The 2024 fiscal year will feature a $4.7 billion price tag for Idaho’s medical welfare program — Medicaid. This is the largest budget in the program’s history, costing over $1 billion more than just two years ago.
Bureaucrats are trying to shift the narrative by pinning the ballooning Medicaid budget to the rising cost of health care services — particularly for prescription drugs. But these claims are misdirected and ignore the fact that promoting medical welfare drives the cost of the program and health care more broadly.
Leaders at the Idaho Department of Health and Welfare argue that prescription drug costs are the fastest growing spending category in the department. Director Dave Jeppesen noted in a presentation last legislative session that these costs are largely driven by demand for “miracle drugs” that cost hundreds of thousands to procure — such as the cure for Hepatitis C.
It is true that health care costs have increased substantially in the last few years, particularly for prescribed drugs. Prescription drug spending per Medicaid beneficiary grew by 84% in just five years — costing $1,260 per enrollee each year. Prescription drug costs were stable at 10% of total Medicaid spending before 2020 but rose to nearly 15% by 2022.

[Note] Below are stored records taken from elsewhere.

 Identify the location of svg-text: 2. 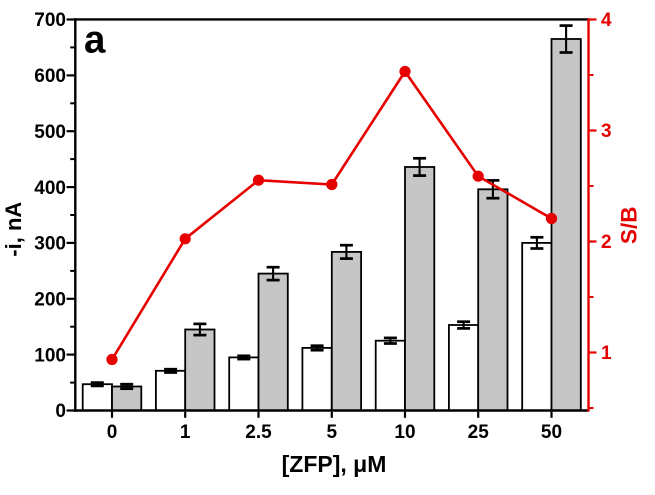
(606, 242).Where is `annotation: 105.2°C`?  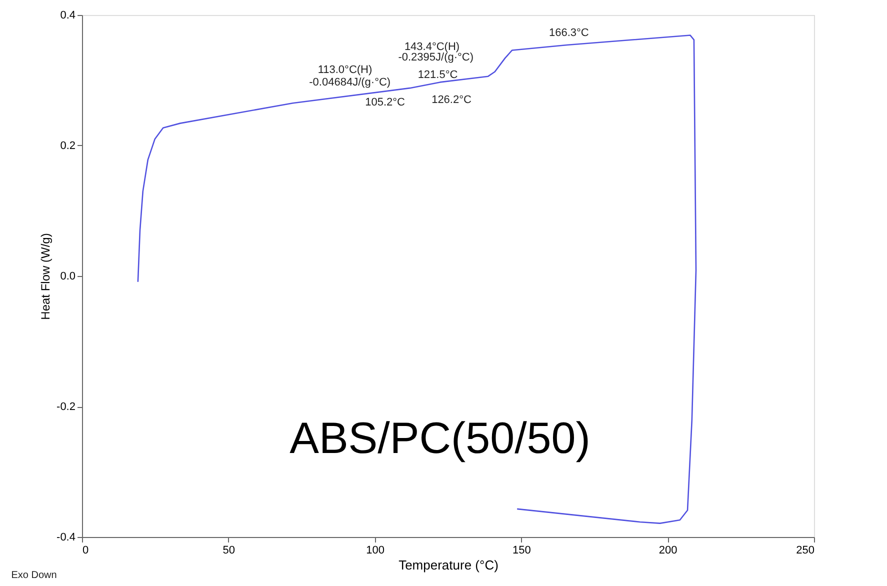
annotation: 105.2°C is located at coordinates (386, 102).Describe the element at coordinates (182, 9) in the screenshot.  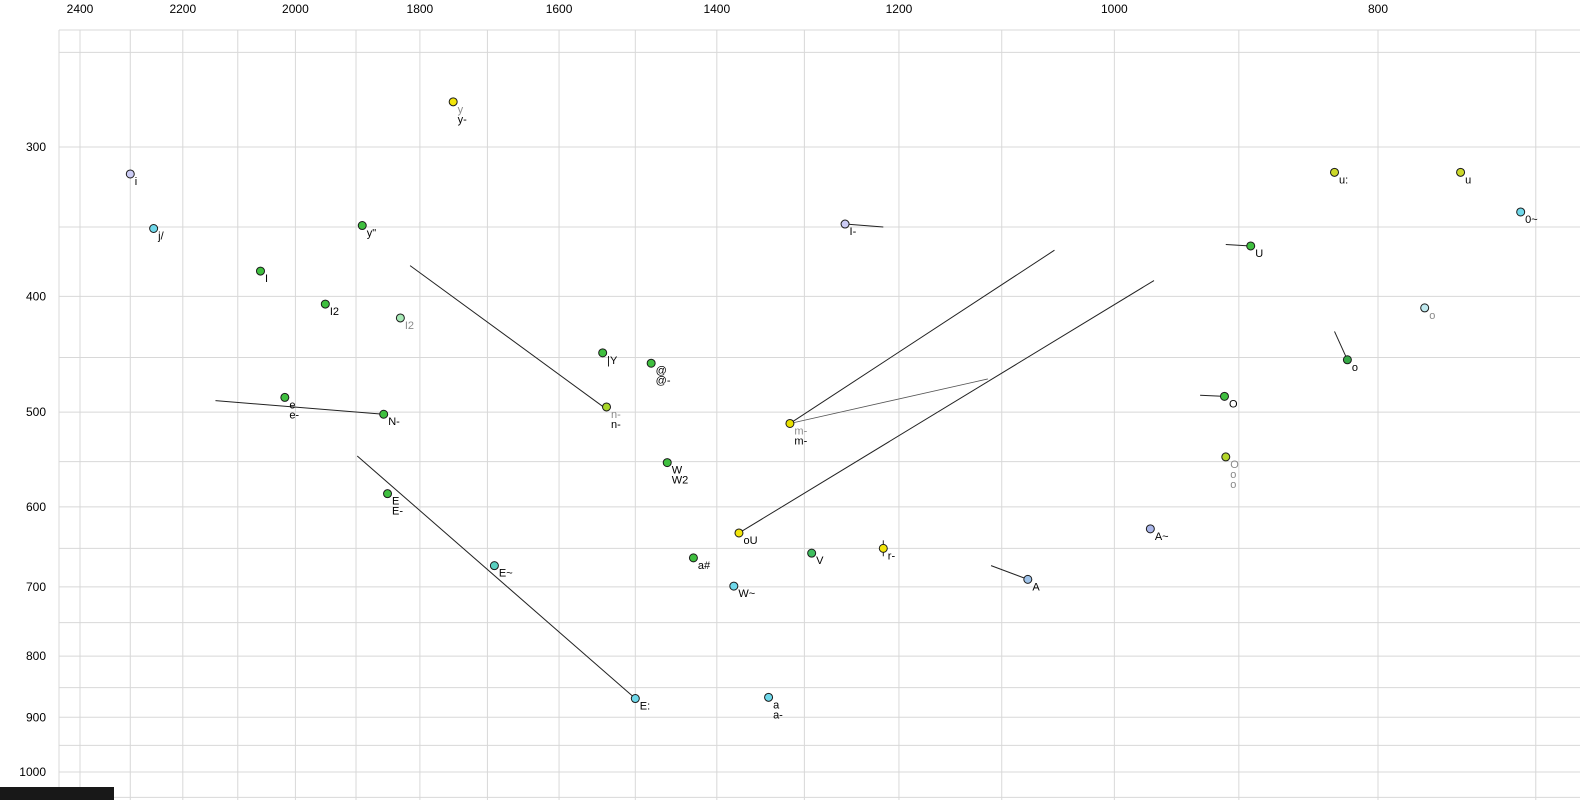
I see `x-tick-label: 2200` at that location.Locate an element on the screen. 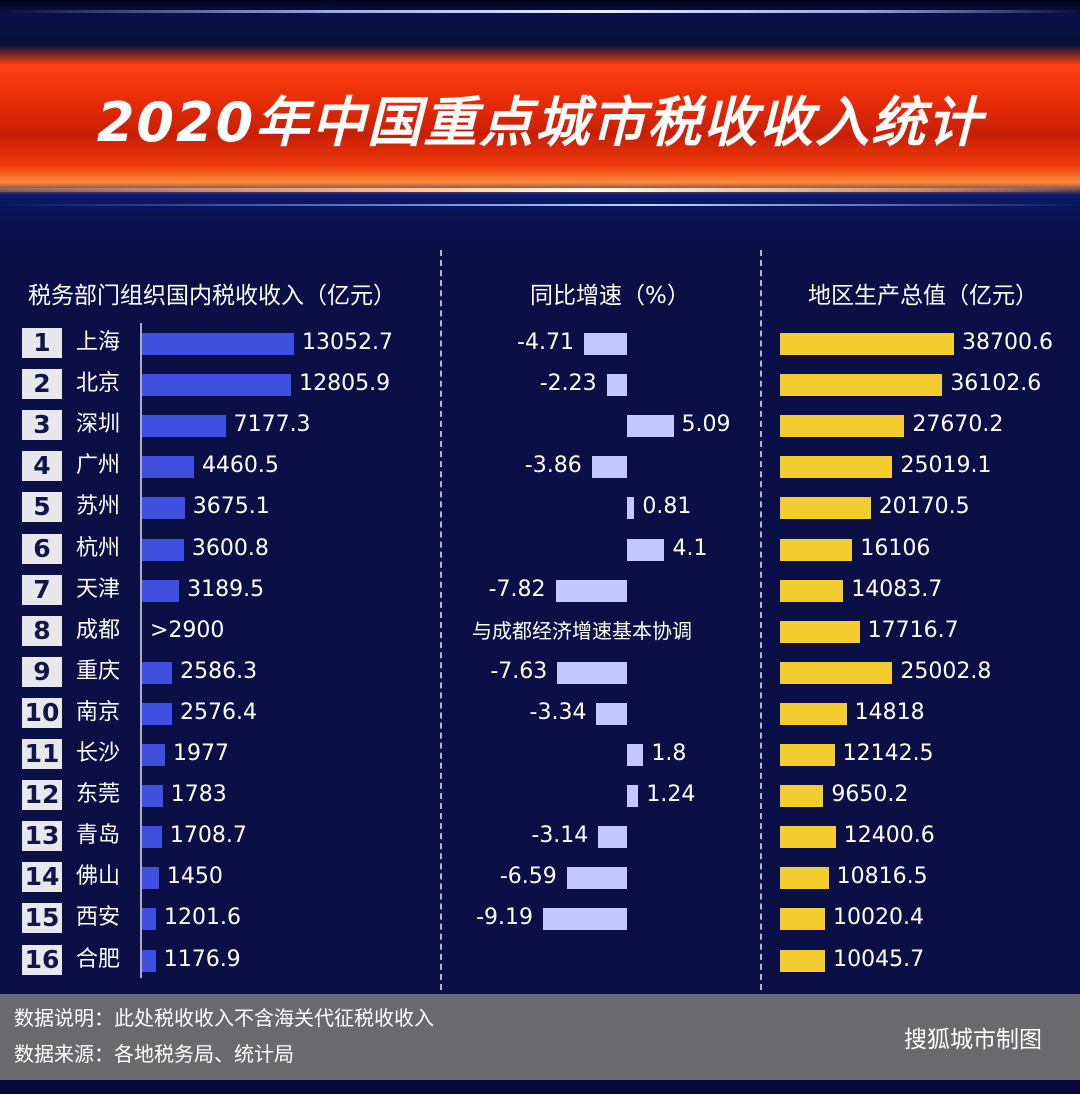 The image size is (1080, 1094). tax-value-label: 4460.5 is located at coordinates (240, 466).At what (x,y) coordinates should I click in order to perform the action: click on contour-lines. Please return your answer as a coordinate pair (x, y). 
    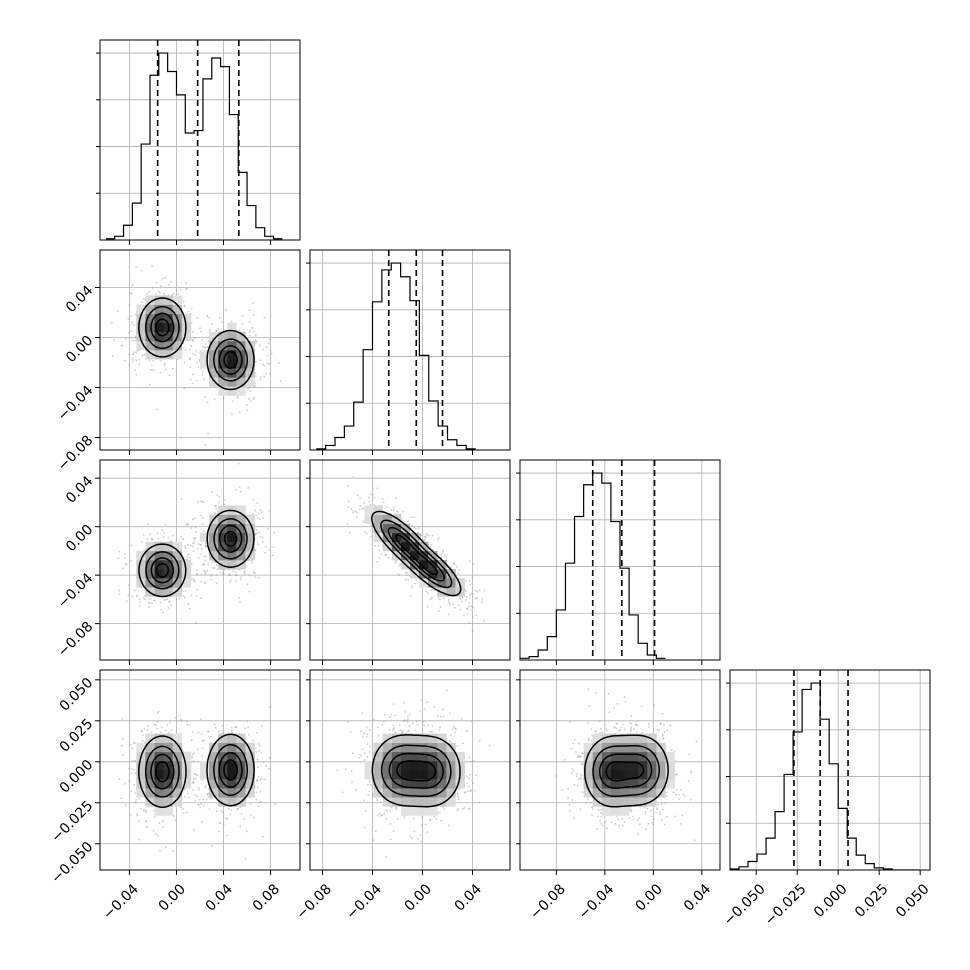
    Looking at the image, I should click on (416, 554).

Prescription drugs represented one-fifth of the increase in overall Medicaid spending — nearing $320 million. Most of this spending was driven by a surge of beneficiaries after the start of continuous enrollment and Medicaid expansion.
These policy changes added 125,000 able-bodied, working-age adults and up to 154,000 ineligible beneficiaries to the program and are estimated to represent 82% of the rise in prescription drug spending.
Prescription drug use is an increasingly common mode of treatment for the expansion population, in particular. While the use of other services remained relatively stagnant, prescription drug claims grew 50% faster than enrollment since 2020.
Contributing to increased spending on prescriptions is the record use of psychotropic medications to treat mental health conditions like anxiety, depression and mood disorders. Also included in these numbers is record spending on drugs like Ozempic, which is known for its common use as a bandaid treatment for weight loss 一 costing taxpayers up to $21 million, annually.
Some would rebut the claim that retaining ineligibles and expanding the program to able-bodied, working-age adults is driving the cost of Medicaid by looking at growth in per-enrollee costs. These costs rose most for people with disabilities. At an annual cost of $26,000 per person, this population is the most expensive group on Medicaid.
Those with disabilities make up just one-tenth of the enrollees but 31% of the total spending. Though this population makes up a large portion of the Medicaid budget, it did not contribute to very much of the growth in costs 一 only 19%.
Meanwhile, able-bodied, working-age adults made up 55% of the spending growth at a cost of $6,900 per enrollee. This shows that despite the increased costs in health care, what has driven increases in the Medicaid budget is the decision to increase enrollment.
Legislators cannot expect to control spending on Medicaid without promoting free-market policies that drive disenrollment and self-reliance. Yet, they are studying how to revamp how Medicaid is funded. They appear set to sustain spending instead of curbing it.
The only ways to reduce costs to the Medicaid program are to reduce the number of enrollees, the amount of services they receive, or the amount the state pays health care providers. So far, state efforts to control spending drove up the cost of health care for everyone. "Cost-control" mechanisms like prescription benefit managers and price mandates shift costs. This vicious cycle makes health care less affordable, driving more people into the welfare system.
The solution is to reduce the need for Medicaid so that the program itself becomes unnecessary. A welfare program should not measure its success by how many people it supports, but how many people no longer need government assistance.
The goal should be to render Medicaid obsolete as a deregulated free market advances to provide better services for these populations. Reforms within the program should focus on ending the cycle of government-engineered problems and solutions.
The prescription drug argument is just another case of finger-pointing from legislators and bureaucrats. If politicians can redirect the blame for irresponsible spending on government welfare programs to greedy drug companies, they can argue that the problem is out of their hands. In the meantime, taxpayers are left tied to the swelling costs for both themselves and those on medical welfare.
1 Prescription drug spending per Idaho beneficiary grew by 84% between fiscal years 2017 and 2022.
2The budget analysis in this article used data from the Idaho Legislative Budget Book for fiscal years 2015 through 2023 within the Health and Welfare - Medicaid section. Source materials can be accessed here.
3 Enrollment and claims data provided via a public records request made to the Idaho Department of Health and Welfare in November 2022.